首先根据官方文档,我们发现/chat/completions端点是默认启用思考的,但是是由模型判断是否需要进行思考
thinking object
仅 GLM-4.5 及以上模型支持此参数配置. 控制大模型是否开启思维链。
thinking.type enum<string> default:enabled
是否开启思维链(当开启后 GLM-4.6 GLM-4.5 为模型自动判断是否思考,GLM-4.5V 为强制思考), 默认: enabled.
Available options: enabled, disabled
在claude code本身大量的提示词干扰下,会严重阻碍GLM模型本身的判断机制,导致模型很少进行思考。所以我们需要对模型进行引导,让模型认为需要进行思考。但是claude-code-router作为proxy,能做的只能是修改提示词/参数。
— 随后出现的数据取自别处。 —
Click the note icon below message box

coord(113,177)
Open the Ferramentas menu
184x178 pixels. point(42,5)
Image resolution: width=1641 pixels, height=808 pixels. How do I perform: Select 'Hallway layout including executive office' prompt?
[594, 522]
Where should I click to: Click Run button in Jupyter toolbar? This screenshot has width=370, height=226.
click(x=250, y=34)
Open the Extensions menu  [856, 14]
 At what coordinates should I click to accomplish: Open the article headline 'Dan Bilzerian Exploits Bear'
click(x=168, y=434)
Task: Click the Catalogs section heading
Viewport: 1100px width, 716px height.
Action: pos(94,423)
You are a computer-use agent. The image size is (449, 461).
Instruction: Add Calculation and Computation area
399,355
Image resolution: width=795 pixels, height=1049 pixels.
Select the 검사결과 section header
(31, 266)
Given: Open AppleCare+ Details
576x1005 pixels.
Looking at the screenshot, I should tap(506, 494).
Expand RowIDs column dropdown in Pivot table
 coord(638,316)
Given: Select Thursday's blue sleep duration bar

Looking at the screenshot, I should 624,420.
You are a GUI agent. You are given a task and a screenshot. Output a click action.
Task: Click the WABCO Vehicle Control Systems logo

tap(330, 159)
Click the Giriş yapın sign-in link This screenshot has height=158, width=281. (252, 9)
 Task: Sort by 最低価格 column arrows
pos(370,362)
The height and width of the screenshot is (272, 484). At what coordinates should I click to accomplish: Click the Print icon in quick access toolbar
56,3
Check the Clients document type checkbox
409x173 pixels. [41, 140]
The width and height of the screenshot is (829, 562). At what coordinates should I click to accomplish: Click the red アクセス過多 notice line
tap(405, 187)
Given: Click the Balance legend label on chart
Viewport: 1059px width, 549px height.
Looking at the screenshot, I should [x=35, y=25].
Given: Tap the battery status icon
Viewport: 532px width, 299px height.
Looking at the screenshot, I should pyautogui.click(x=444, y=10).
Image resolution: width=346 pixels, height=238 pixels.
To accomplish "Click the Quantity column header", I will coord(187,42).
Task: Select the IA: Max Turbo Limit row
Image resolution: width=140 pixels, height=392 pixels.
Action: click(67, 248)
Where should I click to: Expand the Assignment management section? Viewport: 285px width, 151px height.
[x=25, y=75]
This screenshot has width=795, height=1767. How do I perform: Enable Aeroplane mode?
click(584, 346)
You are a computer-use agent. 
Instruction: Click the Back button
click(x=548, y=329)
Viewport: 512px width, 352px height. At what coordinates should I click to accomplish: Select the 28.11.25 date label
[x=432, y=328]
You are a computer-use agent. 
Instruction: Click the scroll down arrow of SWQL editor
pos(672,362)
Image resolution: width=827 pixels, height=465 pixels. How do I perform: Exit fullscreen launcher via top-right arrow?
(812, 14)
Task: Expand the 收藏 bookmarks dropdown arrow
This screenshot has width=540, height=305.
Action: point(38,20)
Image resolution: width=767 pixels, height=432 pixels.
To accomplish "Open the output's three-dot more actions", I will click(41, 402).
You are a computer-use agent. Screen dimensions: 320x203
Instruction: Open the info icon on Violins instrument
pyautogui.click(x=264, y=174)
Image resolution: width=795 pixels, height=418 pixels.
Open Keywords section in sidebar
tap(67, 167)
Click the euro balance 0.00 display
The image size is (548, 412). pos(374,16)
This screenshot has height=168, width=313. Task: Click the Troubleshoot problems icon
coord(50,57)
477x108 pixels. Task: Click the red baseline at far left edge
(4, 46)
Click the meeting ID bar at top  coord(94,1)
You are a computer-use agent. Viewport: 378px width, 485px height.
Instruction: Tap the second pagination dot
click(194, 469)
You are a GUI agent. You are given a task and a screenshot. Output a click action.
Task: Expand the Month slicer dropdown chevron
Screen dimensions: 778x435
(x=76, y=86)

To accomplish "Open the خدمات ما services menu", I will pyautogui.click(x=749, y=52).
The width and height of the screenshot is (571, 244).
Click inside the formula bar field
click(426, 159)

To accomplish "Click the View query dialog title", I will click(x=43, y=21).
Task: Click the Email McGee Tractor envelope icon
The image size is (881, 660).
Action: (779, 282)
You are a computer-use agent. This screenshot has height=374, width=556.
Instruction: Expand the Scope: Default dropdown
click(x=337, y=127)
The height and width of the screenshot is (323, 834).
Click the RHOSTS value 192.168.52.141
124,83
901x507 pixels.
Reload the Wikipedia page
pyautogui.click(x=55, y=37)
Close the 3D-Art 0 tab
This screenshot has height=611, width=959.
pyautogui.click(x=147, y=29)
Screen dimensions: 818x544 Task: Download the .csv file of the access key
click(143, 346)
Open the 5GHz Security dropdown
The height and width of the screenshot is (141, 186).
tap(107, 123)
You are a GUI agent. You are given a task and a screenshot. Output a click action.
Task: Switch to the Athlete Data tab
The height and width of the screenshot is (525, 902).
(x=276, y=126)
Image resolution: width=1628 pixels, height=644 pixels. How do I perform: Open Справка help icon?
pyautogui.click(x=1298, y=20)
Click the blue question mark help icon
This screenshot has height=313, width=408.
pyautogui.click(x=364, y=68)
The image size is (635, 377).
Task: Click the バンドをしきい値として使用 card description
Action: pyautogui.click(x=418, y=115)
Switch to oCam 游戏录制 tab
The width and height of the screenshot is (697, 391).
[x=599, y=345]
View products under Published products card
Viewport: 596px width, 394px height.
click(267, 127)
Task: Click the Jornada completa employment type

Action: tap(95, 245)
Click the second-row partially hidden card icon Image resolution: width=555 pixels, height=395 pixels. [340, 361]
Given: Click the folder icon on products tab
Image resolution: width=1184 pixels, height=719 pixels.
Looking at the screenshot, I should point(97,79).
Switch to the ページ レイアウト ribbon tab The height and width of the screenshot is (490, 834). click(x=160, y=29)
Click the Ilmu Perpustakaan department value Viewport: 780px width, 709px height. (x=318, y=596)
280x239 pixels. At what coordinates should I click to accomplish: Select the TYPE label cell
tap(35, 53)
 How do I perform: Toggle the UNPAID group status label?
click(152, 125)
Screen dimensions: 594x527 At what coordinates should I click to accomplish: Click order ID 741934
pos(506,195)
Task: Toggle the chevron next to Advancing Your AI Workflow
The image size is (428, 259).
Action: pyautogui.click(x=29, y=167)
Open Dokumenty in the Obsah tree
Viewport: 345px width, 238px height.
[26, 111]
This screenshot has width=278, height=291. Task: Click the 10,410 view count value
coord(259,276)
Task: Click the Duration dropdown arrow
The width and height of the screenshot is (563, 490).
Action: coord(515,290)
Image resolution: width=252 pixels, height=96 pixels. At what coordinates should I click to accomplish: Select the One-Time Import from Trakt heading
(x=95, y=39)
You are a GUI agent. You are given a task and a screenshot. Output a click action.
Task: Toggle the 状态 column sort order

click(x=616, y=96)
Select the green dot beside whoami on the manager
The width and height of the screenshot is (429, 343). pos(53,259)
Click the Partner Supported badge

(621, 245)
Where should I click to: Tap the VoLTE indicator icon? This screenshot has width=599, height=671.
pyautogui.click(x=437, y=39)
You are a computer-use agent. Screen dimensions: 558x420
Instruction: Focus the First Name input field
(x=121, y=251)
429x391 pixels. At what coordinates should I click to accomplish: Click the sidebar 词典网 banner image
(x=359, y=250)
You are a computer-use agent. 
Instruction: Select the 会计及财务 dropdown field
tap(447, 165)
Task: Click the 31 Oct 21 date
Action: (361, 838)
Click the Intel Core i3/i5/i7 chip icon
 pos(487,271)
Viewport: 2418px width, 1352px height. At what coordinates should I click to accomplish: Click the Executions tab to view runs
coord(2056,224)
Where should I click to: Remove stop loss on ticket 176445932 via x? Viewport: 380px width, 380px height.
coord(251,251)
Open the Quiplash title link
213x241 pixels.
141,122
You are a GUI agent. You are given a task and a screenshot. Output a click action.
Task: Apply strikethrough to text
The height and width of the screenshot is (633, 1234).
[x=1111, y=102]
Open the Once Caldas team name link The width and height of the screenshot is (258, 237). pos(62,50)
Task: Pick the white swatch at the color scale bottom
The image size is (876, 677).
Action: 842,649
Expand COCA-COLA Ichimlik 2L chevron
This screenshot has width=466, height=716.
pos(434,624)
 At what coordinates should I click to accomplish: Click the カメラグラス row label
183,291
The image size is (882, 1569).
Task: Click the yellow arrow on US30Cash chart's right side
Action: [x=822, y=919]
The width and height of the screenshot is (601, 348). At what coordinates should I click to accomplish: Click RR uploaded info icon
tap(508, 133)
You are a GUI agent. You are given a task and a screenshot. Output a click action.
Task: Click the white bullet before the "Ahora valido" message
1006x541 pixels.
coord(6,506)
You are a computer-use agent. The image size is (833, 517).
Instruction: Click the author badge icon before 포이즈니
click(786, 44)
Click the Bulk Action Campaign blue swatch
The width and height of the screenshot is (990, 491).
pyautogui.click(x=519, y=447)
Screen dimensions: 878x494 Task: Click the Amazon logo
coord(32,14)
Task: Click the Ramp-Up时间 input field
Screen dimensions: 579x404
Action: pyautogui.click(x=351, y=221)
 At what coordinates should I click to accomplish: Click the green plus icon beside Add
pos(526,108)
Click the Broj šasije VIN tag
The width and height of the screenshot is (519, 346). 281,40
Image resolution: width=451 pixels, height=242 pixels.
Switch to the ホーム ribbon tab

在最开始,我尝试直接删除claude code的系统提示词,模型确实进行了思考,但是这样就无法驱动claude code。所以我们需要进行提示词注入,明确告知模型需要进行思考。
// transformer.ts
import { UnifiedChatRequest } from "../types/llm";
import { Transformer } from "../types/transformer";
export class ForceReasoningTransformer implements Transformer {
name = "forcereasoning";
async transformRequestIn(
request: UnifiedChatRequest
): Promise<UnifiedChatRequest> {
const systemMessage = request.messages.find(
(item) => item.role === "system"
);
if (Array.isArray(systemMessage?.content)) {
systemMessage.content.push({
type: "text",
text: "You are an expert reasoning model. \nAlways think step by step before answering. Even if the problem seems simple, always write down your reasoning process explicitly. \nNever skip your chain of thought. \nUse the following output format:\n<reasoning_content>(Write your full detailed thinking here.)</reasoning_content>\n\nWrite your final conclusion here.",
});
}
const lastMessage = request.messages[request.messages.length - 1];
if (lastMessage.role === "user" && Array.isArray(lastMessage.content)) {
lastMessage.content.push({
type: "text",
text: "You are an expert reasoning model. \nAlways think step by step before answering. Even if the problem seems simple, always write down your reasoning process explicitly. \nNever skip your chain of thought. \nUse the following output format:\n<reasoning_content>(Write your full detailed thinking here.)</reasoning_content>\n\nWrite your final conclusion here.",
});
}
if (lastMessage.role === "tool") {
request.messages.push({
role: "user",
content: [
{
type: "text",
text: "You are an expert reasoning model. \nAlways think step by step before answering. Even if the problem seems simple, always write down your reasoning process explicitly. \nNever skip your chain of thought. \nUse the following output format:\n<reasoning_content>(Write your full detailed thinking here.)</reasoning_content>\n\nWrite your final conclusion here.",
},
],
});
}
return request;
}
}
至于为什么让模型将思考内容放入reasoning_content标签而不是think标签有两个原因:
- 直接使用think标签不能很好的激活思考,猜测是训练模型时以think标签作为数据集进行训练。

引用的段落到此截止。